Screenshot grounding data:

+===+

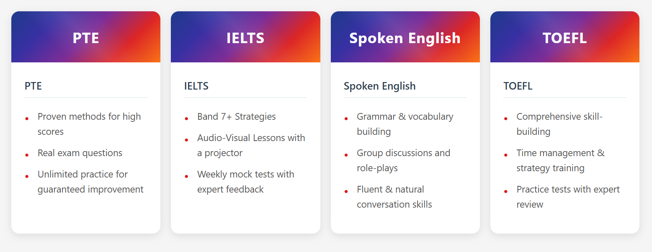Click "Practice tests with expert review" item
The image size is (652, 252).
coord(568,197)
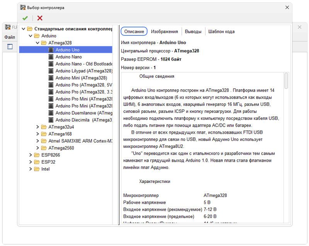Open the Файл menu in background window
The width and height of the screenshot is (309, 246).
pyautogui.click(x=10, y=37)
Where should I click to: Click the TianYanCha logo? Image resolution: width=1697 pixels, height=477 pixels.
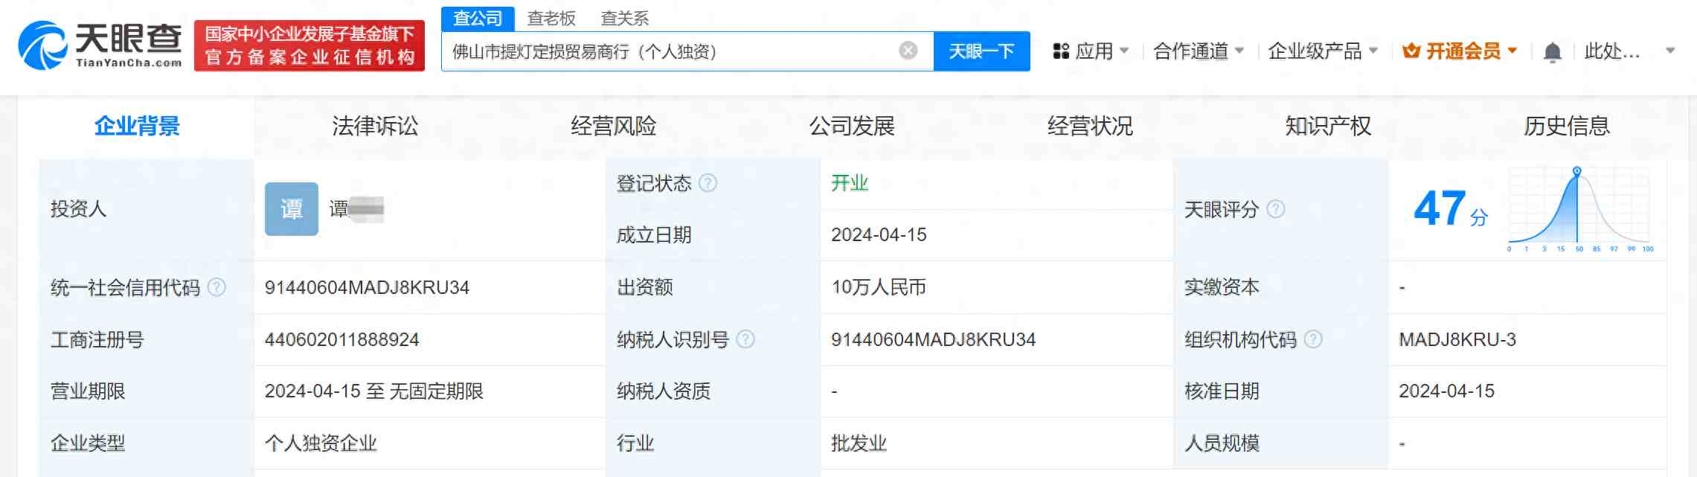pos(100,45)
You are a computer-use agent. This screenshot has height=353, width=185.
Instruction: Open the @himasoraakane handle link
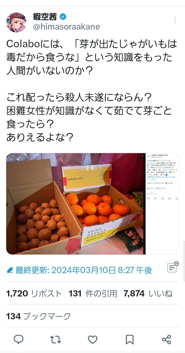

+===+

Nothing but the lines from the line containing "Where should I" through the last line of the records above should be written out, exactly and without the pictures.

*Solved problem:*
Where should I click to: Click the TianYanCha logo? Image resolution: width=1697 pixels, height=477 pixels.
pos(100,45)
You are a computer-use agent. This screenshot has height=353, width=185.
Instruction: Open the @himasoraakane handle link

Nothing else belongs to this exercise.